Il faut un artiste consommé comme Jon Rose pour transcender un instrument aussi particulier que le Double Violon à Dix Cordes du Dr Johannes Rosenberg. En effet, les cordes ne sont pas pincées sur la touche et elles sont frottées continuellement comme une vielle-à-roue et barrées par deux chevalets mobiles maintenus par la tension des cordes. JR les déplace latéralement d'une main pour modifier la hauteur des cordes, tout en poursuivant le jeu à l'archet de l'autre main.
Nous savions que Rose est un artiste très impliqué dans la vie et la culture de son continent, l'Océanie. Parvenir à exprimer l'esprit d'une musique aussi particulière des Are - Are, qui habitent une île au grand large de l'Australie, avec un instrument occidental, voilà qui démontre que Jon Rose dépasse la curiosité organologique pour atteindre l'universel. Il s'est imprégné de la culture ancestrale des populations autochtones. Il n'y a rien d'étonnant à cela, car depuis plus d'une décennie notre violoniste australien s'est plongé dans l'étude des Principes de l'Improvisation Emancipée du Dr Johannes Rosenberg dont il a retrouvé une copie du manuscrit dans une pharmacie de Darwin. La pochette du CD contient une étude du Dr Willy Orwig qui trace un parallèle intéressant avec les siamois Wiyapawiya et les soeurs Blasek, violonistes siamoises célèbres dans le monde du music-hall, il y a une centaine d'années. Tout cela est fascinant et vous pourrez en savoir plus sur ce sujet en consultant le site www.jonroseweb.com . Cela permettra aussi de vous faire une idée de l'étendue des activités musicales de cetv artiste exceptionnel qu'est Jon Rose.
J-M Van Schouwburg http://soundcloud.com/jean-michelvanschouwburg
PS' : Remerciements à la direction du Rosenberg Museum et au gestionnaire du Fonds Rosenberg à Brisbane pour la communication sue la vielle Wiyapawiya.
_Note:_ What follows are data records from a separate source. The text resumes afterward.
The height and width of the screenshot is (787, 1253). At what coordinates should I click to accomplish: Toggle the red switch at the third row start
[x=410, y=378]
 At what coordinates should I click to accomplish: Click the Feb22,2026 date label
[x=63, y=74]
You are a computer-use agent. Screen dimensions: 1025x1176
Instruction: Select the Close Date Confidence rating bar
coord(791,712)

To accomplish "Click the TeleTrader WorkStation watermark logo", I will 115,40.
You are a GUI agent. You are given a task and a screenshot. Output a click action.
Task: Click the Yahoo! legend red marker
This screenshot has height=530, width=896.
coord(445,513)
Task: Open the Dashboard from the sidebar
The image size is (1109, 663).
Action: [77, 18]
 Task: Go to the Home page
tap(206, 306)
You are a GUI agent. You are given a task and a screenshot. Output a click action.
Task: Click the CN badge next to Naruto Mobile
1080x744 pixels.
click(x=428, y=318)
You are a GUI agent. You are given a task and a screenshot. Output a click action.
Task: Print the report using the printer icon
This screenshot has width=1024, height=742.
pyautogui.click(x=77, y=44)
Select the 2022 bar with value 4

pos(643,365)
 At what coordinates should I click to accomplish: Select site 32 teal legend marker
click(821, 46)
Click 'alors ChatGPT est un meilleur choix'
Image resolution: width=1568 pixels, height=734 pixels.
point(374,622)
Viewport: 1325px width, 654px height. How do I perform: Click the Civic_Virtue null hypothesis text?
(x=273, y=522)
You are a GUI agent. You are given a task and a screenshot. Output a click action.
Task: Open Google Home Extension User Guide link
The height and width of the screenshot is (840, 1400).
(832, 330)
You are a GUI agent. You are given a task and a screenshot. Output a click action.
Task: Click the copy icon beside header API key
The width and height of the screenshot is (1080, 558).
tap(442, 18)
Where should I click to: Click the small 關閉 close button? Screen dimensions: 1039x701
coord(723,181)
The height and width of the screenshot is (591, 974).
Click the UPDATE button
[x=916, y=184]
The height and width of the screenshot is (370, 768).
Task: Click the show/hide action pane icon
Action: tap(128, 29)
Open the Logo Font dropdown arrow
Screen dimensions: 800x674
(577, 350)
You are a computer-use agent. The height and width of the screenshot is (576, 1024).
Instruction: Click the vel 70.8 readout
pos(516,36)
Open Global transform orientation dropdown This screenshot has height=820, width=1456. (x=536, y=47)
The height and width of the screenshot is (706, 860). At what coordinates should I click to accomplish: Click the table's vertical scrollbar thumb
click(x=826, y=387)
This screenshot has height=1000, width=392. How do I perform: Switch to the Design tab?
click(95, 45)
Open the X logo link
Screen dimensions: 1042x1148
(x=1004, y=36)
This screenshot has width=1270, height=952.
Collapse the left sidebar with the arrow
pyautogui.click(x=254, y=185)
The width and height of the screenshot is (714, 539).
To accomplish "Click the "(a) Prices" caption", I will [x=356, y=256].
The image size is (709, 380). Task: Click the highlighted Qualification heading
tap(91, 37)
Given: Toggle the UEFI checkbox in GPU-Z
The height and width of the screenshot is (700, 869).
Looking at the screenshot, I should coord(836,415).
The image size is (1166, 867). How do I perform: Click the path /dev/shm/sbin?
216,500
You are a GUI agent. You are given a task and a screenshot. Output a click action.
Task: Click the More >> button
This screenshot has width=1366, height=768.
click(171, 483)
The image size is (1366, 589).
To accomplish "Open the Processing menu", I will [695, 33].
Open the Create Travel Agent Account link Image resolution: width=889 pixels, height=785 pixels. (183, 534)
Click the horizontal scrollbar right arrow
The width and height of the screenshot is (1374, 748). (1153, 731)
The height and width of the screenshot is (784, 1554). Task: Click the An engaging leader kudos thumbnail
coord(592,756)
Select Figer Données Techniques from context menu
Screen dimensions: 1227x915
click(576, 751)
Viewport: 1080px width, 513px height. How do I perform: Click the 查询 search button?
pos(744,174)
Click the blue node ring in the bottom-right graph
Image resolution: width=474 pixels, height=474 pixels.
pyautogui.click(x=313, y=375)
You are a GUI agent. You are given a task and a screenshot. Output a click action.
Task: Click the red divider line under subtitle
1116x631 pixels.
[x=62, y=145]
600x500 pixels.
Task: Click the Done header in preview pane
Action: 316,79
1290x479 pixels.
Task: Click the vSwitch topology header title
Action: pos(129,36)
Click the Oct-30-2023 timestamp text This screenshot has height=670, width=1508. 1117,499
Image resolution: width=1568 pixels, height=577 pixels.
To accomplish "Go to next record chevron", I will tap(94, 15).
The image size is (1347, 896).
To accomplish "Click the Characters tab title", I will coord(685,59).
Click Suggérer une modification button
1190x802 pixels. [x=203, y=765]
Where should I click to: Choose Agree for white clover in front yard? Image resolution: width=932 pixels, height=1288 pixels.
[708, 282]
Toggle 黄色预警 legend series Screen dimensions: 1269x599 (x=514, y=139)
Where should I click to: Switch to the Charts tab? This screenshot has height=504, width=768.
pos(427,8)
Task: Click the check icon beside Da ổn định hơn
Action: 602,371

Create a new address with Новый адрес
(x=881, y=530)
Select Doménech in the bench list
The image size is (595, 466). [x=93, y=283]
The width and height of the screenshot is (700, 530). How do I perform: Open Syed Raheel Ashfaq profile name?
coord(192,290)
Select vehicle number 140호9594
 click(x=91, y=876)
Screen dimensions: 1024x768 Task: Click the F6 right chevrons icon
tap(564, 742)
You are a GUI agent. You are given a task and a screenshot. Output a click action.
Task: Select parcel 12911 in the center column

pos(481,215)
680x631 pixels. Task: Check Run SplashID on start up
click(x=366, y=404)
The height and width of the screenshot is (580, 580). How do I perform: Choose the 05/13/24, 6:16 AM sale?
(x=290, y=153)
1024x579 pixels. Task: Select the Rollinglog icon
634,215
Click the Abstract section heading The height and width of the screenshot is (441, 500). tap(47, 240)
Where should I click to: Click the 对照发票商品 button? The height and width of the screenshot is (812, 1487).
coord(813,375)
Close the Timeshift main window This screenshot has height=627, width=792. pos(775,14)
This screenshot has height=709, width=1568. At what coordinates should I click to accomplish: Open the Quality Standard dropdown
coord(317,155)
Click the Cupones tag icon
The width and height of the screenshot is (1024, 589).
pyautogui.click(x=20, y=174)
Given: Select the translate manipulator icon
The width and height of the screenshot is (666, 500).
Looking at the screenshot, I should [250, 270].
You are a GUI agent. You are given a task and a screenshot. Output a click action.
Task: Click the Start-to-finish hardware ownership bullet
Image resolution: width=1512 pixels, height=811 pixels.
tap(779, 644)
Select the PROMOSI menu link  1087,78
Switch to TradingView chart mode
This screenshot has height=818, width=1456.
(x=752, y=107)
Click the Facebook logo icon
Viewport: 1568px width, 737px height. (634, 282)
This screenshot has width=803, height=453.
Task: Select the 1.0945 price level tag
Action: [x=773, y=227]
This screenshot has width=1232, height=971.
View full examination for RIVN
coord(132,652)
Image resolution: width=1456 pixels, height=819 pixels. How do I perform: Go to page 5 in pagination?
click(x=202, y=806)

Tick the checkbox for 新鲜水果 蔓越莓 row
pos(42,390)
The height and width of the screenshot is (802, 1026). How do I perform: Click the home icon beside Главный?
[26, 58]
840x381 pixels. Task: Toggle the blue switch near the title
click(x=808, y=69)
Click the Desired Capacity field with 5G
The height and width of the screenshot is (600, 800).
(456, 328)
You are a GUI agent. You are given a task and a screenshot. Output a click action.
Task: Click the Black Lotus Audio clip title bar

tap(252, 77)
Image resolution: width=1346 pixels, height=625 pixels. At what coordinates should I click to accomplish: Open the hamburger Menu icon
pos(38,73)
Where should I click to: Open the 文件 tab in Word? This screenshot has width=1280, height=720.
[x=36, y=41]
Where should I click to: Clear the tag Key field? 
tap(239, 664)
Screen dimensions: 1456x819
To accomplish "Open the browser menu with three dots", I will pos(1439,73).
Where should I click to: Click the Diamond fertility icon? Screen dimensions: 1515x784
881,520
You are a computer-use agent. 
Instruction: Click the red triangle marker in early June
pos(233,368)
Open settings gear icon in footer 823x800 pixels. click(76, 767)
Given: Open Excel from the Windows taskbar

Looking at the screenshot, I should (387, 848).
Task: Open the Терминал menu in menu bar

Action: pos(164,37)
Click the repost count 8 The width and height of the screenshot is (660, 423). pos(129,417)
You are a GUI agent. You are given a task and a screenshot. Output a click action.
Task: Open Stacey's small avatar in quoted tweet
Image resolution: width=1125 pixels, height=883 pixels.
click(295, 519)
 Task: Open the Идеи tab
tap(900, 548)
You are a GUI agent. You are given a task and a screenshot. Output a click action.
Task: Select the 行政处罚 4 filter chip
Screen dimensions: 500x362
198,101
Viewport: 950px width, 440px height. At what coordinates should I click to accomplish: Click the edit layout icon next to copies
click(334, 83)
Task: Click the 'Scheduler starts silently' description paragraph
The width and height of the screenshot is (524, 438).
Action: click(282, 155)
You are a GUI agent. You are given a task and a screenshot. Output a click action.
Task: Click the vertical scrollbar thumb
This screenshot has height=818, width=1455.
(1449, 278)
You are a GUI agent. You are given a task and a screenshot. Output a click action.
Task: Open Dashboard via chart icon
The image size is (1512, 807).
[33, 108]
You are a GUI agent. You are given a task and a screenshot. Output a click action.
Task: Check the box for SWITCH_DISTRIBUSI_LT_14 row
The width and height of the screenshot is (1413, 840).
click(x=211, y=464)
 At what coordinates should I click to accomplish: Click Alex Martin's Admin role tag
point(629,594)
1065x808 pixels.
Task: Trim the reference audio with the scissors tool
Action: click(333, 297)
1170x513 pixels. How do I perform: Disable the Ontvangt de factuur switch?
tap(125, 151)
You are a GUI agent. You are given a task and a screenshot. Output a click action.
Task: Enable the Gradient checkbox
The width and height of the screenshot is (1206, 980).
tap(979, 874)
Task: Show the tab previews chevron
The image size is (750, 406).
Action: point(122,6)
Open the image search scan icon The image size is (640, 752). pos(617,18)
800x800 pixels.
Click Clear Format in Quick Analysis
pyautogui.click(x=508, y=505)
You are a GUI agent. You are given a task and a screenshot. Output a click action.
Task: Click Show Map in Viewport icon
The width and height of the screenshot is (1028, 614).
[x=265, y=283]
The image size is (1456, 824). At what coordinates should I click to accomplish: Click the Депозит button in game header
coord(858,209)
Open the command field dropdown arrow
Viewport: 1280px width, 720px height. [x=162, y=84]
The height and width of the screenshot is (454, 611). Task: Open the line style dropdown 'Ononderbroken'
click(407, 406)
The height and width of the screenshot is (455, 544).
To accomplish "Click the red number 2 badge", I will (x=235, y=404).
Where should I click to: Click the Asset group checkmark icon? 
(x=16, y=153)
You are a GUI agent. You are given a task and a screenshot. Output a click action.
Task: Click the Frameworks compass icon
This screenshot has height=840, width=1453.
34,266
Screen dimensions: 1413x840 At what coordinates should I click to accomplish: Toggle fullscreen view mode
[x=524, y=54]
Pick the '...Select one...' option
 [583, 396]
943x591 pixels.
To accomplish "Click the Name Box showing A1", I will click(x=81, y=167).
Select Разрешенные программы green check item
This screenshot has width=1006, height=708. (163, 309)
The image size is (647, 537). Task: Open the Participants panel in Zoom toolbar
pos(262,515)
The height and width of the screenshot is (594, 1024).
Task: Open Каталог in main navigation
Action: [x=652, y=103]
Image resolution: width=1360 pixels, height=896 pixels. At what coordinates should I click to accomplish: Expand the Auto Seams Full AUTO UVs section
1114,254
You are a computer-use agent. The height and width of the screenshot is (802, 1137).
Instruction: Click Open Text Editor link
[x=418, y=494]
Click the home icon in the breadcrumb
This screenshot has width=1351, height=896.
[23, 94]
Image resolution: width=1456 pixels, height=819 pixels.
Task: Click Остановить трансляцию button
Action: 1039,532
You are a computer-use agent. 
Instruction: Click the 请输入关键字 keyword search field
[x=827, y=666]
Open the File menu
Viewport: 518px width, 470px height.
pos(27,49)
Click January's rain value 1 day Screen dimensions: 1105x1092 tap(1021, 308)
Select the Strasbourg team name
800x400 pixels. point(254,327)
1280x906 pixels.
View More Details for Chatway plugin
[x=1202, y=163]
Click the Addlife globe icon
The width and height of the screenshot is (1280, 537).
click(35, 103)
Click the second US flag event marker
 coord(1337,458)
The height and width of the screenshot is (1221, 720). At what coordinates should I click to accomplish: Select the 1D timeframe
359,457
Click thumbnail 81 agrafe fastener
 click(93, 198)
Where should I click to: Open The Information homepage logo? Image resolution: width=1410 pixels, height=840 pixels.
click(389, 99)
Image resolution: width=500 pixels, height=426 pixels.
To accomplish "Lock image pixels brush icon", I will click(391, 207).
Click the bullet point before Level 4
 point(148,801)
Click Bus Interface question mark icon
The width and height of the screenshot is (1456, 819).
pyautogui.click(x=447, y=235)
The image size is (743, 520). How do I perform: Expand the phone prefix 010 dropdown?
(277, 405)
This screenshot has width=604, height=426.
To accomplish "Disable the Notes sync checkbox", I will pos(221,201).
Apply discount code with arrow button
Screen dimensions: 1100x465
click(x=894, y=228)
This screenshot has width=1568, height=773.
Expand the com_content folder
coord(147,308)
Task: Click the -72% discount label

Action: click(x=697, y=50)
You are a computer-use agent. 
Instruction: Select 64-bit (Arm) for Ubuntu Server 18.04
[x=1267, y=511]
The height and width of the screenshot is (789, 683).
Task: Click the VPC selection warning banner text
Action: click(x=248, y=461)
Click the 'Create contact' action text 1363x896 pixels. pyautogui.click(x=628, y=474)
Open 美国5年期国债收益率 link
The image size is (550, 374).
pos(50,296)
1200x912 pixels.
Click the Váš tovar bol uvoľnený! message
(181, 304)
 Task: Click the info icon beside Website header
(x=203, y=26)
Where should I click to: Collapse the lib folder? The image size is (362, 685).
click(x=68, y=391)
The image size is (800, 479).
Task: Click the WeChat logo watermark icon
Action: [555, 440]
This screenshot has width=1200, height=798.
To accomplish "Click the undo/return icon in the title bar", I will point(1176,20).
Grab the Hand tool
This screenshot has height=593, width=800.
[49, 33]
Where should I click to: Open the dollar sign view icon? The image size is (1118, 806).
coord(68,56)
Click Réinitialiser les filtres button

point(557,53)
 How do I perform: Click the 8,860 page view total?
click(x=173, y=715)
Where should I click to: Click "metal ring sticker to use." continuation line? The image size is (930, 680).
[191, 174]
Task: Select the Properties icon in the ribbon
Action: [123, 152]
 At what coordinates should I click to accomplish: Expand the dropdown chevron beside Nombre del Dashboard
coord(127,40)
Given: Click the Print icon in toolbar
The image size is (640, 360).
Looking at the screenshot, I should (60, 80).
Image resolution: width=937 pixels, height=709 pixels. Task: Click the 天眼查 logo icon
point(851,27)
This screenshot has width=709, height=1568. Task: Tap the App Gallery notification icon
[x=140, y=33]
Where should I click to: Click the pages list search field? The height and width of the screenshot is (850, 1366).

PS" : Etant donné les différentes orthographes des noms propres néo-guinéens dues aux différentes provenances tribales, et donc linguistiques, du collectage en pays Bati-Bati, il semble que l'usage correct du nom de la tribu Wiyapawiya soit Payawipaya, comme l'utilise le Dr Willy Orwig dans son étude The Generic Tendency in Violin Music et le Dr Joseph K. Rosenberg dans son texte Twins, ces deux remarquables travaux étant insérés dans le livret du présent CD. La terminologie Wiyapawiya m'est parvenue par un autre informateur. Il semble que la musique de double-vielle, qui est au centre des cultures Payawipaya et Bati-Bati, ait de multiples conséquences sur plusieurs aspects de la vie de cette population, entre autres linguistiques. Dans le cas précis, elle engendre un effet miroir sur certains vocables utilisés qui se traduit par l'inversion des syllabes. (Henri Tournelle, Vie Sociale et Fêtes des indigènes en pays Bati-Bati. Twins Press/Bratislava University, 1974.